▶ Task prompt
Please copy the following data word for word, keeping every line unchanged.

▶ Records for the exercise
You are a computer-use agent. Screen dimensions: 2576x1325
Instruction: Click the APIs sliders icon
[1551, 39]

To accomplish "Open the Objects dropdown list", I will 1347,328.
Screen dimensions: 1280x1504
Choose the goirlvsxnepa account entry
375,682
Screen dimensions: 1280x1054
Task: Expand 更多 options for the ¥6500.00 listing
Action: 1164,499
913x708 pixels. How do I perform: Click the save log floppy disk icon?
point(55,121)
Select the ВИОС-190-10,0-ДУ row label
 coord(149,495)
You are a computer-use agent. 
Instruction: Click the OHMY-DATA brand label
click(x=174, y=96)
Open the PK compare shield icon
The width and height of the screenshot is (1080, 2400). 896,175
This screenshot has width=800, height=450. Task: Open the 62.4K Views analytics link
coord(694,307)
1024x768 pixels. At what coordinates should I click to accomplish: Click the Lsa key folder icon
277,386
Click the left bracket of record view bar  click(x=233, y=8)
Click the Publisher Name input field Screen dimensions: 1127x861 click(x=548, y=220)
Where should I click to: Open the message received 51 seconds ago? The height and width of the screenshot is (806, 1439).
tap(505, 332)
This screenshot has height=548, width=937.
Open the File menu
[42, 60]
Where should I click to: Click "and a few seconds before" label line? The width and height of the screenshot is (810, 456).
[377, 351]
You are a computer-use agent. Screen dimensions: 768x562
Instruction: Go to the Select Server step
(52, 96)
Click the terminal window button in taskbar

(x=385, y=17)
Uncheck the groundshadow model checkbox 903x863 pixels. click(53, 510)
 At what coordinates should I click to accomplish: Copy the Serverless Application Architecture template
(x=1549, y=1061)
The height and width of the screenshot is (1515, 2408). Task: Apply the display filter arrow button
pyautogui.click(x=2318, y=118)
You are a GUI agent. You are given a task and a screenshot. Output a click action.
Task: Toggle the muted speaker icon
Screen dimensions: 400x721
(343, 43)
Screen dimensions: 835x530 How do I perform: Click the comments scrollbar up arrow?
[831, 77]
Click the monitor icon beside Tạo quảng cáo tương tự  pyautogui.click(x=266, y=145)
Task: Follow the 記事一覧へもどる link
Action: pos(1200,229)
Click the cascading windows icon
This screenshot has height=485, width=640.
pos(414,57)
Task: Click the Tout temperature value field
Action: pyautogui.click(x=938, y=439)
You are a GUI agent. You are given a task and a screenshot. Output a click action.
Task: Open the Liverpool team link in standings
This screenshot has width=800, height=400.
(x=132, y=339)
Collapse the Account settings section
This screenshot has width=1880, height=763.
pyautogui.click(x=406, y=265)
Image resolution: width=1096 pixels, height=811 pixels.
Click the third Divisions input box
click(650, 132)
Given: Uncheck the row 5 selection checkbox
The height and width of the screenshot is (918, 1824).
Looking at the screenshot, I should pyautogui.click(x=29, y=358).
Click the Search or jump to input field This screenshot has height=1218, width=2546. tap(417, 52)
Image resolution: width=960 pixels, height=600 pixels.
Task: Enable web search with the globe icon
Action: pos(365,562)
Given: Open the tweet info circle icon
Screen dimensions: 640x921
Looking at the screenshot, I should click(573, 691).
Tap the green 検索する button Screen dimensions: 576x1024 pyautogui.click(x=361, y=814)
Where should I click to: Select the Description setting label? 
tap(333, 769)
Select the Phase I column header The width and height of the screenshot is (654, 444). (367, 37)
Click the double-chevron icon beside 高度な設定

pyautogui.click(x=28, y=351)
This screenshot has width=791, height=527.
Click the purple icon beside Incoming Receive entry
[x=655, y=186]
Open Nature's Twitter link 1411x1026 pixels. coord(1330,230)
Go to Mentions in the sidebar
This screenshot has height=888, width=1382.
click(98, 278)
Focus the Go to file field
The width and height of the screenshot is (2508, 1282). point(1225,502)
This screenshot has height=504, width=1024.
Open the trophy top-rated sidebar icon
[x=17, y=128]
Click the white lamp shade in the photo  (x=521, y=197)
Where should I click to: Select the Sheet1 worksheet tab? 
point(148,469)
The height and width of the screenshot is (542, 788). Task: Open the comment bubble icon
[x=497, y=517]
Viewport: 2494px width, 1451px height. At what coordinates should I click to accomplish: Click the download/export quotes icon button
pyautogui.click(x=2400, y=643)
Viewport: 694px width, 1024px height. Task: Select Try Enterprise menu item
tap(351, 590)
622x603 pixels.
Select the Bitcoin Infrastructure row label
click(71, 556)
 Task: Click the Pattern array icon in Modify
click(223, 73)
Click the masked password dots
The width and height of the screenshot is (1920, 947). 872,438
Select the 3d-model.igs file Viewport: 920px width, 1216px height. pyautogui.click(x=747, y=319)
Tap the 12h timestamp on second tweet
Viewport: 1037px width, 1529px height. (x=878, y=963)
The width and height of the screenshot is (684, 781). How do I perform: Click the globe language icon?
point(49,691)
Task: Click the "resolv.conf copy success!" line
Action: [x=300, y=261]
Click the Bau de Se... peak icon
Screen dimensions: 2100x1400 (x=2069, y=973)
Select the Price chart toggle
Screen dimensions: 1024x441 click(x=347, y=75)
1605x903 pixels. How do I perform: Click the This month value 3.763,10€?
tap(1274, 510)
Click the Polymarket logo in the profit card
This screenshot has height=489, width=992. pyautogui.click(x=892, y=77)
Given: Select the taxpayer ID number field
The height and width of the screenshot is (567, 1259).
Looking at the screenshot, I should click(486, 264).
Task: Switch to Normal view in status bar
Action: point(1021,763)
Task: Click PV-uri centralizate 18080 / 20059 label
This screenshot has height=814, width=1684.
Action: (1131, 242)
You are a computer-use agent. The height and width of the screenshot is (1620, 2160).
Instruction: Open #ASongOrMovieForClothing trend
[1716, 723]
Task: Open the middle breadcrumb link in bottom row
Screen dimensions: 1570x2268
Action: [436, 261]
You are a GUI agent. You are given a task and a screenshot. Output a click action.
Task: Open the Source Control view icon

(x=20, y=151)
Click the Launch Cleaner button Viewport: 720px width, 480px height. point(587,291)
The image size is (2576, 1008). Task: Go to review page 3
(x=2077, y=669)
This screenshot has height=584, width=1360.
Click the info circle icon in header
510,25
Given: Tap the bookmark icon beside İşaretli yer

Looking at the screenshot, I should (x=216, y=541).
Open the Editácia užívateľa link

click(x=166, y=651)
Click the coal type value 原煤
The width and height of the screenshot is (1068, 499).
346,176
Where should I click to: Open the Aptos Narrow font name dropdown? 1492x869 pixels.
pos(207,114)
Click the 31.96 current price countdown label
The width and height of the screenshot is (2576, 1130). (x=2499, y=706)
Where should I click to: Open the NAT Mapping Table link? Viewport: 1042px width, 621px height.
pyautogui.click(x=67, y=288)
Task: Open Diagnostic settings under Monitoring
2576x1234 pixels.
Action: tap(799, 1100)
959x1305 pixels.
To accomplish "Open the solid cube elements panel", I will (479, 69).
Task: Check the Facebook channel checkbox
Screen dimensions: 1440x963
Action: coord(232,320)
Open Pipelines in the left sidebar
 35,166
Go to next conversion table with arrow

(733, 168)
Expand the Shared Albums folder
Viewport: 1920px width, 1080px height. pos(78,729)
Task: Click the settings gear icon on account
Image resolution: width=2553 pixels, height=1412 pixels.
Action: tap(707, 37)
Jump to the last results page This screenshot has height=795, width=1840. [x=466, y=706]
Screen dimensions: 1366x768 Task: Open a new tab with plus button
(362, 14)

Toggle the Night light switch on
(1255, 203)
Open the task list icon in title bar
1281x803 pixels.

▶ Exercise solution
You are a computer-use agent. Screen dimensions: 2576x1325
Instruction: Click the APIs sliders icon
[1551, 39]

To accomplish "Open the Objects dropdown list", I will 1347,328.
Screen dimensions: 1280x1504
Choose the goirlvsxnepa account entry
375,682
Screen dimensions: 1280x1054
Task: Expand 更多 options for the ¥6500.00 listing
Action: 1164,499
913x708 pixels. How do I perform: Click the save log floppy disk icon?
point(55,121)
Select the ВИОС-190-10,0-ДУ row label
 coord(149,495)
You are a computer-use agent. 
Instruction: Click the OHMY-DATA brand label
click(x=174, y=96)
Open the PK compare shield icon
The width and height of the screenshot is (1080, 2400). 896,175
This screenshot has width=800, height=450. Task: Open the 62.4K Views analytics link
coord(694,307)
1024x768 pixels. At what coordinates should I click to accomplish: Click the Lsa key folder icon
277,386
Click the left bracket of record view bar  click(x=233, y=8)
Click the Publisher Name input field Screen dimensions: 1127x861 click(x=548, y=220)
Where should I click to: Open the message received 51 seconds ago? The height and width of the screenshot is (806, 1439).
tap(505, 332)
This screenshot has height=548, width=937.
Open the File menu
[42, 60]
Where should I click to: Click "and a few seconds before" label line? The width and height of the screenshot is (810, 456).
[377, 351]
You are a computer-use agent. Screen dimensions: 768x562
Instruction: Go to the Select Server step
(52, 96)
Click the terminal window button in taskbar

(x=385, y=17)
Uncheck the groundshadow model checkbox 903x863 pixels. click(53, 510)
 At what coordinates should I click to accomplish: Copy the Serverless Application Architecture template
(x=1549, y=1061)
The height and width of the screenshot is (1515, 2408). Task: Apply the display filter arrow button
pyautogui.click(x=2318, y=118)
You are a GUI agent. You are given a task and a screenshot. Output a click action.
Task: Toggle the muted speaker icon
Screen dimensions: 400x721
(343, 43)
Screen dimensions: 835x530 How do I perform: Click the comments scrollbar up arrow?
[831, 77]
Click the monitor icon beside Tạo quảng cáo tương tự  pyautogui.click(x=266, y=145)
Task: Follow the 記事一覧へもどる link
Action: pos(1200,229)
Click the cascading windows icon
This screenshot has height=485, width=640.
pos(414,57)
Task: Click the Tout temperature value field
Action: pyautogui.click(x=938, y=439)
You are a GUI agent. You are given a task and a screenshot. Output a click action.
Task: Open the Liverpool team link in standings
This screenshot has width=800, height=400.
(x=132, y=339)
Collapse the Account settings section
This screenshot has width=1880, height=763.
pyautogui.click(x=406, y=265)
Image resolution: width=1096 pixels, height=811 pixels.
Click the third Divisions input box
click(650, 132)
Given: Uncheck the row 5 selection checkbox
The height and width of the screenshot is (918, 1824).
Looking at the screenshot, I should pyautogui.click(x=29, y=358).
Click the Search or jump to input field This screenshot has height=1218, width=2546. tap(417, 52)
Image resolution: width=960 pixels, height=600 pixels.
Task: Enable web search with the globe icon
Action: pos(365,562)
Given: Open the tweet info circle icon
Screen dimensions: 640x921
Looking at the screenshot, I should click(573, 691).
Tap the green 検索する button Screen dimensions: 576x1024 pyautogui.click(x=361, y=814)
Where should I click to: Select the Description setting label? 
tap(333, 769)
Select the Phase I column header The width and height of the screenshot is (654, 444). (367, 37)
Click the double-chevron icon beside 高度な設定

pyautogui.click(x=28, y=351)
This screenshot has width=791, height=527.
Click the purple icon beside Incoming Receive entry
[x=655, y=186]
Open Nature's Twitter link 1411x1026 pixels. coord(1330,230)
Go to Mentions in the sidebar
This screenshot has height=888, width=1382.
click(98, 278)
Focus the Go to file field
The width and height of the screenshot is (2508, 1282). point(1225,502)
This screenshot has height=504, width=1024.
Open the trophy top-rated sidebar icon
[x=17, y=128]
Click the white lamp shade in the photo  (x=521, y=197)
Where should I click to: Select the Sheet1 worksheet tab? 
point(148,469)
The height and width of the screenshot is (542, 788). Task: Open the comment bubble icon
[x=497, y=517]
Viewport: 2494px width, 1451px height. At what coordinates should I click to accomplish: Click the download/export quotes icon button
pyautogui.click(x=2400, y=643)
Viewport: 694px width, 1024px height. Task: Select Try Enterprise menu item
tap(351, 590)
622x603 pixels.
Select the Bitcoin Infrastructure row label
click(71, 556)
 Task: Click the Pattern array icon in Modify
click(223, 73)
Click the masked password dots
The width and height of the screenshot is (1920, 947). 872,438
Select the 3d-model.igs file Viewport: 920px width, 1216px height. pyautogui.click(x=747, y=319)
Tap the 12h timestamp on second tweet
Viewport: 1037px width, 1529px height. (x=878, y=963)
The width and height of the screenshot is (684, 781). How do I perform: Click the globe language icon?
point(49,691)
Task: Click the "resolv.conf copy success!" line
Action: [x=300, y=261]
Click the Bau de Se... peak icon
Screen dimensions: 2100x1400 (x=2069, y=973)
Select the Price chart toggle
Screen dimensions: 1024x441 click(x=347, y=75)
1605x903 pixels. How do I perform: Click the This month value 3.763,10€?
tap(1274, 510)
Click the Polymarket logo in the profit card
This screenshot has height=489, width=992. pyautogui.click(x=892, y=77)
Given: Select the taxpayer ID number field
The height and width of the screenshot is (567, 1259).
Looking at the screenshot, I should click(486, 264).
Task: Switch to Normal view in status bar
Action: point(1021,763)
Task: Click PV-uri centralizate 18080 / 20059 label
This screenshot has height=814, width=1684.
Action: (1131, 242)
You are a computer-use agent. The height and width of the screenshot is (1620, 2160).
Instruction: Open #ASongOrMovieForClothing trend
[1716, 723]
Task: Open the middle breadcrumb link in bottom row
Screen dimensions: 1570x2268
Action: [436, 261]
You are a GUI agent. You are given a task and a screenshot. Output a click action.
Task: Open the Source Control view icon

(x=20, y=151)
Click the Launch Cleaner button Viewport: 720px width, 480px height. point(587,291)
The image size is (2576, 1008). Task: Go to review page 3
(x=2077, y=669)
This screenshot has height=584, width=1360.
Click the info circle icon in header
510,25
Given: Tap the bookmark icon beside İşaretli yer

Looking at the screenshot, I should (x=216, y=541).
Open the Editácia užívateľa link

click(x=166, y=651)
Click the coal type value 原煤
The width and height of the screenshot is (1068, 499).
346,176
Where should I click to: Open the Aptos Narrow font name dropdown? 1492x869 pixels.
pos(207,114)
Click the 31.96 current price countdown label
The width and height of the screenshot is (2576, 1130). (x=2499, y=706)
Where should I click to: Open the NAT Mapping Table link? Viewport: 1042px width, 621px height.
pyautogui.click(x=67, y=288)
Task: Open Diagnostic settings under Monitoring
2576x1234 pixels.
Action: tap(799, 1100)
959x1305 pixels.
To accomplish "Open the solid cube elements panel", I will (479, 69).
Task: Check the Facebook channel checkbox
Screen dimensions: 1440x963
Action: coord(232,320)
Open Pipelines in the left sidebar
 35,166
Go to next conversion table with arrow

(733, 168)
Expand the Shared Albums folder
Viewport: 1920px width, 1080px height. pos(78,729)
Task: Click the settings gear icon on account
Image resolution: width=2553 pixels, height=1412 pixels.
Action: tap(707, 37)
Jump to the last results page This screenshot has height=795, width=1840. [x=466, y=706]
Screen dimensions: 1366x768 Task: Open a new tab with plus button
(362, 14)

Toggle the Night light switch on
(1255, 203)
Open the task list icon in title bar
1281x803 pixels.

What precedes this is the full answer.